Dara’s weight dropped back onto his heels. “Why’s that?”
Noam chewed his cheek, wishing he’d thought before he spoke. That he wasn’t having to admit now, quiet and half expecting Dara to laugh in his face: “Because I’m always glad to see you.”
He heard Dara’s soft inhale, and for a moment time stood still, stretching out around them. The world had condensed down to the two of them, the patter-fall of water muffling everything else, and Noam was too aware of how close Dara was. If he leaned in just a few inches, their noses would touch. Dara’s would be cold from being out here so long. But Noam imagined his lips would be warm.
Dara’s eyes lowered—looking at my mouth, Noam realized with a shudder of exhilaration. Slowly, slowly, as if moving too quickly might shatter it all, Noam edged his hand closer to Dara’s along the railing, until the edges of their fingers touched. It was perfect. The wind tugging them together, everything cold outside the two of them, golden market lights shimmering through the downpour. He’d never have a better moment, Noam knew, his pulse pounding in his temples. This was it. Noam should—
“We should go inside,” Dara said, and just like that, the moment unraveled. Dara turned away, a small step taking him outside the circle they’d built around themselves.
“Oh,” Noam said. His voice sounded stretched and surreal to his own ears. That warmth was gone, the aching chill in its place like poison darting through Noam’s veins. “Sure. All right.”
Dara started off across the roof, feet sure even on wet stone, leaving Noam to falter after him.
It was a silent descent down to the barracks, Dara two steps ahead of Noam on the stairs, the back of his neck wet and flushed. Noam tried to think about nothing at all. Not the shape of Dara’s body beneath those sodden clothes, not how badly Noam wanted him, not how much Noam hated himself right now for being such an idiot.
Inside felt too hot. His clothes were freezing against his skin. Dara smiled as if nothing was wrong, laughing when someone made a comment about the trail of water they’d left behind them on the floor and heading off toward the showers.
Noam didn’t want to follow him. He wanted to go into the bedroom and curl up still-soaked in his bed and sink through the mattress, through the floor, into the center of the earth.
He waited until he heard the bathroom door shut before he opened the door to the bedroom. For a moment he just stood there, staring at all the artifacts of their lives that he never paid attention to normally—Taye’s rumpled sheets, the book on the floor by the head of Noam’s bed, the bourbon he knew was hidden in a slit beneath Dara’s mattress.
Had Noam imagined it?

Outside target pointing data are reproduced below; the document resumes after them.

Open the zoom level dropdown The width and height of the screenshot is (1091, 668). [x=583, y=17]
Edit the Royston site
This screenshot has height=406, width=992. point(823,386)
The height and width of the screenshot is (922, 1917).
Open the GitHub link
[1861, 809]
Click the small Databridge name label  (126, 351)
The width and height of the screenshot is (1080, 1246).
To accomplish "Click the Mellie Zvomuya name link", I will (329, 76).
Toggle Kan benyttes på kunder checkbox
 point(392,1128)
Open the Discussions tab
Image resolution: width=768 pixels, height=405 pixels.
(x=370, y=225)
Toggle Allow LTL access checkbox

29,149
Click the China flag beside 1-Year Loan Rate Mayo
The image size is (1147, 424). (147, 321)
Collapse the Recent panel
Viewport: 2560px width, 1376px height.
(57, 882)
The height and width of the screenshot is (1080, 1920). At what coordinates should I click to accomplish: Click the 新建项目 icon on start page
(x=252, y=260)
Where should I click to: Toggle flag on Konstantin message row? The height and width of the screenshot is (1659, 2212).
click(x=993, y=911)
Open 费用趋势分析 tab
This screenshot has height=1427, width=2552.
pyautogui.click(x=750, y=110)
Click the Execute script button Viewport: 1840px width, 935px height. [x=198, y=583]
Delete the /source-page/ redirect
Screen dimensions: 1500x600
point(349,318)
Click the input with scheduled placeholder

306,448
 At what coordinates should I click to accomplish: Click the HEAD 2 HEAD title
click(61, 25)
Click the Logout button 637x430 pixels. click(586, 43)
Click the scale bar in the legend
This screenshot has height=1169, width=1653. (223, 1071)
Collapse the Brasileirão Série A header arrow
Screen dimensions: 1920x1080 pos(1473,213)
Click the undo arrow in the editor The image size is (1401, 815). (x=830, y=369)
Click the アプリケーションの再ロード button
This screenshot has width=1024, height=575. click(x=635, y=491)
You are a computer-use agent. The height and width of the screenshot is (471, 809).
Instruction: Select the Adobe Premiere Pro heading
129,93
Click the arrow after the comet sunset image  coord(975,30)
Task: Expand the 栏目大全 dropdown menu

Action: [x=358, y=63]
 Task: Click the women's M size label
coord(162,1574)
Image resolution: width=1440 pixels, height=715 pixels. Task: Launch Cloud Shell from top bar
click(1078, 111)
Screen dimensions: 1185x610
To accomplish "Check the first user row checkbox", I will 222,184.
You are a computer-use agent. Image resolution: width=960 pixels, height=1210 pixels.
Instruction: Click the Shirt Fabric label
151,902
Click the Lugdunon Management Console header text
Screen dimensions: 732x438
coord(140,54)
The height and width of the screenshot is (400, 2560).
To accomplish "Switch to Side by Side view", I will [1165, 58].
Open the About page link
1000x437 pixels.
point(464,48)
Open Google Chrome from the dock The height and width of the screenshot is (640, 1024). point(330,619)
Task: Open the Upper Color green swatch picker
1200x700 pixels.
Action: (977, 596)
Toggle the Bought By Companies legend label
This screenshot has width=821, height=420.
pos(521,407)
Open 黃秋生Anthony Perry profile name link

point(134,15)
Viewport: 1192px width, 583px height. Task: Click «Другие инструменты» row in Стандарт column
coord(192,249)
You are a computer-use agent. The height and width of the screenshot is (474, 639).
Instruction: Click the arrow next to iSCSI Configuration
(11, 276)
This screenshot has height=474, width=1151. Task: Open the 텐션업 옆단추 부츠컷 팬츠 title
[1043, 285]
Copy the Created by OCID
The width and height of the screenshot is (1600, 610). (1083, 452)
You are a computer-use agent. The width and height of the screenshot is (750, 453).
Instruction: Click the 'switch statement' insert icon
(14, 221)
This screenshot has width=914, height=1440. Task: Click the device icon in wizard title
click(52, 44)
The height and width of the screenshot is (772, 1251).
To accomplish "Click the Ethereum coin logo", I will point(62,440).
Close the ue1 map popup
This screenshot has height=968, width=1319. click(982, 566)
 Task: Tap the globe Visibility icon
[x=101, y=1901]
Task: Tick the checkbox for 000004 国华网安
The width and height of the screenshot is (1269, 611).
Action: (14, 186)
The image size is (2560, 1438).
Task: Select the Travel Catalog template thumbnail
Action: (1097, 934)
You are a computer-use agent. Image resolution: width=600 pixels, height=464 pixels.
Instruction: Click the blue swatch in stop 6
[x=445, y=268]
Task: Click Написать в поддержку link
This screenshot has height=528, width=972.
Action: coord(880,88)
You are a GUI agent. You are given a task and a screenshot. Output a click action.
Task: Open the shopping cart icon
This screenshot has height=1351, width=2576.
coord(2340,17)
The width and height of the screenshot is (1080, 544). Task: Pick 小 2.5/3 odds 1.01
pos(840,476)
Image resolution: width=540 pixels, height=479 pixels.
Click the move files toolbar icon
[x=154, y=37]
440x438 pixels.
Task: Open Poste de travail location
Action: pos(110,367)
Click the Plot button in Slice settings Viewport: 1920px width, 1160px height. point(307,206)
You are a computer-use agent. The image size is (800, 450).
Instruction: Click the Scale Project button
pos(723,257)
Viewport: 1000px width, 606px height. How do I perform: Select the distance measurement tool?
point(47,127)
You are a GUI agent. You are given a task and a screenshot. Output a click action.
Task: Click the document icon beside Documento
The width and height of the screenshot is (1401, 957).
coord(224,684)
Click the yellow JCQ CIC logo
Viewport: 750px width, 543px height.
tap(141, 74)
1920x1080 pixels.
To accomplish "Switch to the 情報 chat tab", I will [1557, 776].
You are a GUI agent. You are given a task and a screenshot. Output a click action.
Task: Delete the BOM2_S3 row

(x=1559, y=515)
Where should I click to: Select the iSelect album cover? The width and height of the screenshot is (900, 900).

Was there no substance to the way Dara looked at him, no secret to his smiles?
He unlaced his boots using telekinesis and peeled them off, kicking them into a corner. His squelching socks joined them a moment later.
Ridiculous to think that Dara would be interested in someone like Noam when he could have anyone he wanted. Had anyone he wanted, from what Noam could tell.
Don’t think about him. But Dara always found a way of creeping back in, like a persistent virus.